Auch die EMA prüft das Antikörper-Duo bereits. Allerdings sind in der EU mit dem Antikörper-Duo Casirivimab und Imdevimab bereits vorbeugende Antikörper auf dem Markt: Ronapreve® darf sowohl zur Prä- als auch zur Postexpositionsprophylaxe sowie zur Behandlung angewendet werden.

Wirkt Evusheld® gegen Omikron?

Nach dem Auftreten der Omikron-Variante besteht nun jedoch die Gefahr, dass Tixagevimab und Cilgavimab nicht mehr wirken, da sie vielleicht nicht mehr auf das mutierte Spikeprotein passen. AstraZeneca untersucht wohl bereits, welche Auswirkungen Omikron auf Evusheld® hat – bislang sei noch keine verminderte Neutralisation der Omikron-Variante beobachtet worden. Von Neutralisation spricht man, wenn Antikörper das Virus binden und so unschädlich machen können.

Das scheint bei anderen Antikörpern anders zu sein: So twitterte Professor Sandra Ciesek von der Universitätsklinik Frankfurt am Main jüngst Daten zur Wirksamkeit von COVID-19-Impfstoffen und von Casirivimab/Imdevimab gegen die Omikron-Variante: Die beiden Corona-Antikörper waren der Virologin zufolge wirkungslos. 

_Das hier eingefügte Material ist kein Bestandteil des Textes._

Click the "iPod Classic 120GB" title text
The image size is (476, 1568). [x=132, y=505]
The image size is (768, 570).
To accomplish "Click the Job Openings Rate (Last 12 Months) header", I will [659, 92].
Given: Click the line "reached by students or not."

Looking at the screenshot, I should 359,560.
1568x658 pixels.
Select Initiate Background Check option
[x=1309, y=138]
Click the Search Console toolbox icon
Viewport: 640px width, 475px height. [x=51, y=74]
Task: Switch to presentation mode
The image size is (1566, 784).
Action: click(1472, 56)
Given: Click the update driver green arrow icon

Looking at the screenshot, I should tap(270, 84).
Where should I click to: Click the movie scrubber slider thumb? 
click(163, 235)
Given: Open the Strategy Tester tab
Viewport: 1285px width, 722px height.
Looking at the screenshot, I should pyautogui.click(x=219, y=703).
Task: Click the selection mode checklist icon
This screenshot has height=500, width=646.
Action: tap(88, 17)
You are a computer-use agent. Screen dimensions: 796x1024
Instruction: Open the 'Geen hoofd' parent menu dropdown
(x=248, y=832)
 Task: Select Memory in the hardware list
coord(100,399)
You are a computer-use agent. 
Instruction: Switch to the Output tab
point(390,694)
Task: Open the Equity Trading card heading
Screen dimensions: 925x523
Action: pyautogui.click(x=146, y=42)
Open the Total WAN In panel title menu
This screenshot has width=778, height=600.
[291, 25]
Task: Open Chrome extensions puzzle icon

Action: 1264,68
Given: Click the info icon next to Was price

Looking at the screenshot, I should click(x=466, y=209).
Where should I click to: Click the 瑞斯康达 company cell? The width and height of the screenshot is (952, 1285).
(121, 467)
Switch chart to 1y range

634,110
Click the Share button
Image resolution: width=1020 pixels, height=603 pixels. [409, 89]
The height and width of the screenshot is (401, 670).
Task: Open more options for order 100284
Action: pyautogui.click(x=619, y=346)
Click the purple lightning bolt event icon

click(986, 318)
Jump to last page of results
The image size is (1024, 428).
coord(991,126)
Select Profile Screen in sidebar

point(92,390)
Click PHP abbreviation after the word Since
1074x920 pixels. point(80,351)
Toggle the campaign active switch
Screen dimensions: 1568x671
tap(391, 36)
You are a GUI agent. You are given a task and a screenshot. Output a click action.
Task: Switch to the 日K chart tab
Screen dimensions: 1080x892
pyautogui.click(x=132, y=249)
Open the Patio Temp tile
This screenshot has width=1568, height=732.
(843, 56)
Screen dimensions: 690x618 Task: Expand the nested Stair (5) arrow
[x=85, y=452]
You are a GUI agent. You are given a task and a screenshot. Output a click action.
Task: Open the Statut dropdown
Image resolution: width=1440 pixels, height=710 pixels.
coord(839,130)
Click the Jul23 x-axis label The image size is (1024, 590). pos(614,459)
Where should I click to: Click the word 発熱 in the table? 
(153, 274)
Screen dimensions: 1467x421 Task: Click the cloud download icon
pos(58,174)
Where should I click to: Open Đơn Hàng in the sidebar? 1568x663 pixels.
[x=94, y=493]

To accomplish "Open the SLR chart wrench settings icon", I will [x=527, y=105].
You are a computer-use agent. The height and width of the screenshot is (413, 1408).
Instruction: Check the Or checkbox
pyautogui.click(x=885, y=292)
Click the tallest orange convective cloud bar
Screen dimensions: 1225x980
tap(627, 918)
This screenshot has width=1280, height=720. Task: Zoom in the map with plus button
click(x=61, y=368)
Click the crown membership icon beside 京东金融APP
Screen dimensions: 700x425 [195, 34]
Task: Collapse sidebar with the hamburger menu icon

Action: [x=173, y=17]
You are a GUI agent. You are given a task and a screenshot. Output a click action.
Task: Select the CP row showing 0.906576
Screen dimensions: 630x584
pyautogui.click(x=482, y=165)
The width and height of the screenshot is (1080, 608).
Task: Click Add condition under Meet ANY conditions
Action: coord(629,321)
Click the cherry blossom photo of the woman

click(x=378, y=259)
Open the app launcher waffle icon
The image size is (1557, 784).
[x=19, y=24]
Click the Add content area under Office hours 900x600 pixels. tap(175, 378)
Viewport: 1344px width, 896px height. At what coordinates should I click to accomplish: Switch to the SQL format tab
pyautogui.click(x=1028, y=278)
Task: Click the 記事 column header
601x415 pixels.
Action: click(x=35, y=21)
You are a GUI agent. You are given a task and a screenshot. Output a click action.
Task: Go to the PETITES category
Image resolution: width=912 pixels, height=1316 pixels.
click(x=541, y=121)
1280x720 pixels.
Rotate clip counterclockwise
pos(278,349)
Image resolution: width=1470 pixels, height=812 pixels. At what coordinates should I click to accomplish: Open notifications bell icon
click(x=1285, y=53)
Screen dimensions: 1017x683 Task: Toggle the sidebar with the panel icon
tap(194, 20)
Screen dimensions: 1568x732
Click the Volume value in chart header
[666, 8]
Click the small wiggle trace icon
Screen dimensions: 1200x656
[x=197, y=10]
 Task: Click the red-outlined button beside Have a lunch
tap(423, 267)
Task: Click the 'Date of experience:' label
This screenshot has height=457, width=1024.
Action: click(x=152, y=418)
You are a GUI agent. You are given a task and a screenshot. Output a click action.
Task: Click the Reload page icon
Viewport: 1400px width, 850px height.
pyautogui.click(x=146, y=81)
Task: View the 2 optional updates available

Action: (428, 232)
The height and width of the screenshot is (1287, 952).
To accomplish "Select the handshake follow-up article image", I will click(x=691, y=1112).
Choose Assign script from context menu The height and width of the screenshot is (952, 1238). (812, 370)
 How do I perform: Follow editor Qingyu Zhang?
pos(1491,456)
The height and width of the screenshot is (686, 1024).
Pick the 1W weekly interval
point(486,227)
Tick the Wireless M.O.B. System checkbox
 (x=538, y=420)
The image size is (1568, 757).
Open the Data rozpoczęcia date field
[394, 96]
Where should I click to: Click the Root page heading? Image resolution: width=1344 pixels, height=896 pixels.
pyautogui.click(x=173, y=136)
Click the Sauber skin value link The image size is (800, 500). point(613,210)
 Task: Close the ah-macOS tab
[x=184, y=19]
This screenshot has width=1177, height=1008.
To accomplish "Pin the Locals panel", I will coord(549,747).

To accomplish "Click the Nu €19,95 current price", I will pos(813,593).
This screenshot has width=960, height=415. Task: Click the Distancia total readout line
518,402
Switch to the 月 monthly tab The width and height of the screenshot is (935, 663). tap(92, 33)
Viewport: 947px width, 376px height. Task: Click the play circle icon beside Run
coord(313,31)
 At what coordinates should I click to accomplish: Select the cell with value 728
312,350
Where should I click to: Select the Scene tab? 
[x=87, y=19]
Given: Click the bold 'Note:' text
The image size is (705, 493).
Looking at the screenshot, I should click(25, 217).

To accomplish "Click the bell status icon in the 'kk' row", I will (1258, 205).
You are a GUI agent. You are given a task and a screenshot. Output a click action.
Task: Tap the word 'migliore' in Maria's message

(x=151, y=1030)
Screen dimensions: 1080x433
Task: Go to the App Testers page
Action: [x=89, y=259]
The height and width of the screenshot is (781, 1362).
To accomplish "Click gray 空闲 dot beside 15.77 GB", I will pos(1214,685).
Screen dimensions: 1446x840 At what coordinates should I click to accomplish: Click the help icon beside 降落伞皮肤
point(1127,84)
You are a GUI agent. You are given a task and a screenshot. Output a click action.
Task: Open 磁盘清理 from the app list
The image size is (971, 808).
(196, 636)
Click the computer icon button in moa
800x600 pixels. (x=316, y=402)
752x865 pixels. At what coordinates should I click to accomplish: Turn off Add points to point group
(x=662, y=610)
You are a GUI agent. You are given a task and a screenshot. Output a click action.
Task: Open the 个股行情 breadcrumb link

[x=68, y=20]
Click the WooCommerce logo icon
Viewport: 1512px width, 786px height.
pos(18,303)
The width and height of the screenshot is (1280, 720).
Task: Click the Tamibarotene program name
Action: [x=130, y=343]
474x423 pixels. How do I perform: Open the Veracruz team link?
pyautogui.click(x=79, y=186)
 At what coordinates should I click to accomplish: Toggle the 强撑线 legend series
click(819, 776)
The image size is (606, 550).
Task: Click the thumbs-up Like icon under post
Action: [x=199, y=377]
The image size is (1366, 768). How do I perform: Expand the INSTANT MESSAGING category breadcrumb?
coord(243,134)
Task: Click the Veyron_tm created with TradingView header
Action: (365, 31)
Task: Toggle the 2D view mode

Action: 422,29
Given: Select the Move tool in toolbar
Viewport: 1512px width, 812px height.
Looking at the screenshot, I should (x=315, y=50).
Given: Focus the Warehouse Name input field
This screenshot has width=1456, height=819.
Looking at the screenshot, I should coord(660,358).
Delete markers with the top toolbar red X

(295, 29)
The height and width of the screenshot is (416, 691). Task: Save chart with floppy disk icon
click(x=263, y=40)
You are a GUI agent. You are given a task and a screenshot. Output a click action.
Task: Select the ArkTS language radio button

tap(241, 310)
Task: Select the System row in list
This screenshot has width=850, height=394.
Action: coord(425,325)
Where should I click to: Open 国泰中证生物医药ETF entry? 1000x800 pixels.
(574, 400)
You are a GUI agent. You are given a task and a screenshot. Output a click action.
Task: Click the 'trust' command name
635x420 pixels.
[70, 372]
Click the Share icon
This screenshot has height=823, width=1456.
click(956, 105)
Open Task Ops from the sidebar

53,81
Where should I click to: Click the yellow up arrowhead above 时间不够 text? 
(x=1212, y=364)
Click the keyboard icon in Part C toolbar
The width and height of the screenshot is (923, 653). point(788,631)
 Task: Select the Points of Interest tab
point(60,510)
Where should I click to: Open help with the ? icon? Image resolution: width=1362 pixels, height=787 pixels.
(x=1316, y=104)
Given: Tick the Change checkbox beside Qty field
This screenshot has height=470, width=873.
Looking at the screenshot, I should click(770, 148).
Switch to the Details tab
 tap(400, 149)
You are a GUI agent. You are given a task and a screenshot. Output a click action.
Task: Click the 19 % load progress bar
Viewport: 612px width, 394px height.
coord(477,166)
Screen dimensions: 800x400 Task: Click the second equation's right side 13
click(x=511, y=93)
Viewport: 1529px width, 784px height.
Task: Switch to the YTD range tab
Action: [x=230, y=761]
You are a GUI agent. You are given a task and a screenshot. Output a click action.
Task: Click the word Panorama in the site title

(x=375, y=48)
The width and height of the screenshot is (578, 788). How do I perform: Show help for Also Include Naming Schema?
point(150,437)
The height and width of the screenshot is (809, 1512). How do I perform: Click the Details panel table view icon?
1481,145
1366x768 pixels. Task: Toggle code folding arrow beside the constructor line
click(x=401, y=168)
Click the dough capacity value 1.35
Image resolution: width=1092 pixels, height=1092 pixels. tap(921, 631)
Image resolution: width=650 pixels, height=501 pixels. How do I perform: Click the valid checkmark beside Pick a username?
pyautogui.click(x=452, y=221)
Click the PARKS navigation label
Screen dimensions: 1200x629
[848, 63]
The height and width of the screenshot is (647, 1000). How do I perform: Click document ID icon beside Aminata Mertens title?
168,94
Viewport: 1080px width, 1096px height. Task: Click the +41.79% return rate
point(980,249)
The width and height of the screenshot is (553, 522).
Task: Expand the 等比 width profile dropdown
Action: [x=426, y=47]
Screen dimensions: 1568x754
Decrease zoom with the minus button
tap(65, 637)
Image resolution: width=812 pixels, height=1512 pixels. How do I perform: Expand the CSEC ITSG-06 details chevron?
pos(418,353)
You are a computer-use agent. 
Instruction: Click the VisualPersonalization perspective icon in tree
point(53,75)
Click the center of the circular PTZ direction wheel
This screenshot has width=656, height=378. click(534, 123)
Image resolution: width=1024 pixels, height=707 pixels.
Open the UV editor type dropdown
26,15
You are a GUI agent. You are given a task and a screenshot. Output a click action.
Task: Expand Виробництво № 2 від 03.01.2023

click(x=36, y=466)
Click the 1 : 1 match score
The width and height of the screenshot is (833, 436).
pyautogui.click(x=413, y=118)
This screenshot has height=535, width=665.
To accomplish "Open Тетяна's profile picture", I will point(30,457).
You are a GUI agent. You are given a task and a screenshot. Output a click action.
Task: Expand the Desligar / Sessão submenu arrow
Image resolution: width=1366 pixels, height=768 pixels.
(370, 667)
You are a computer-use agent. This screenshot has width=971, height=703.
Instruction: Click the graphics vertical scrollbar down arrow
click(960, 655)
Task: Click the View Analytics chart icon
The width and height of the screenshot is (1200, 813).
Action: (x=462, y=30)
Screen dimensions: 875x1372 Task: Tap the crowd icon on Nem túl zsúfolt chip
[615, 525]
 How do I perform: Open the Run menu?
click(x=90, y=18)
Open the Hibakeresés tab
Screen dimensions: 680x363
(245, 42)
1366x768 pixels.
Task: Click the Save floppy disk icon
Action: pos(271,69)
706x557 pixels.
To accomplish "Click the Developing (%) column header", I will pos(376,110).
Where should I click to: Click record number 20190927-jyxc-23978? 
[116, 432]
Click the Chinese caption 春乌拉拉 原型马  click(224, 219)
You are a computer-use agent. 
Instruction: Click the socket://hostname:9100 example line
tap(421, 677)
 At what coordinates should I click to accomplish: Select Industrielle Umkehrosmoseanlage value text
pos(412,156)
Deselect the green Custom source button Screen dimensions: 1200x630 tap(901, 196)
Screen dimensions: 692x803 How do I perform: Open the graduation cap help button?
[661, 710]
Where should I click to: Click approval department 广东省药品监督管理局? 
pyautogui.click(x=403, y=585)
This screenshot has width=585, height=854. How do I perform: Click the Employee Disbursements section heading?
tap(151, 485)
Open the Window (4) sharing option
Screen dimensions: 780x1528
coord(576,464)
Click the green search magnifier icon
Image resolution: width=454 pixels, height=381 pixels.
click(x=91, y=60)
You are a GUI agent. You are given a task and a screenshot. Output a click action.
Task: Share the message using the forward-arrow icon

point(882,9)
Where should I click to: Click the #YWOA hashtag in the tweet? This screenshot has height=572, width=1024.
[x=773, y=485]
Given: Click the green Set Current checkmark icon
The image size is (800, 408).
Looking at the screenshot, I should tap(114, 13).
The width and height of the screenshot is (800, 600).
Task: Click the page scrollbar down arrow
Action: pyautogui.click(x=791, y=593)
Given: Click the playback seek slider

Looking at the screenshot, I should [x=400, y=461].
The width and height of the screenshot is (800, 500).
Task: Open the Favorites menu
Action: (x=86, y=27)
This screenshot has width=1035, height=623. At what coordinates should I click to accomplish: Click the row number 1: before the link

Auch bei Regdanvimab (Regkirona®), ein in der EU ebenfalls bereits zugelassener Corona-Antikörper, wird die Wirksamkeit bezweifelt. Optimistischer gibt sich GlaxoSmithKline mit Sotrovimab (Xevudy®): „Die ersten Ergebnisse weisen darauf hin, dass der monoklonale Antikörper seine Aktivität auch gegenüber der neuen Virusvariante beibehält.“ Diese Daten müssten jedoch noch in weiteren In-vitro-Pseudovirentests bestätigt werden.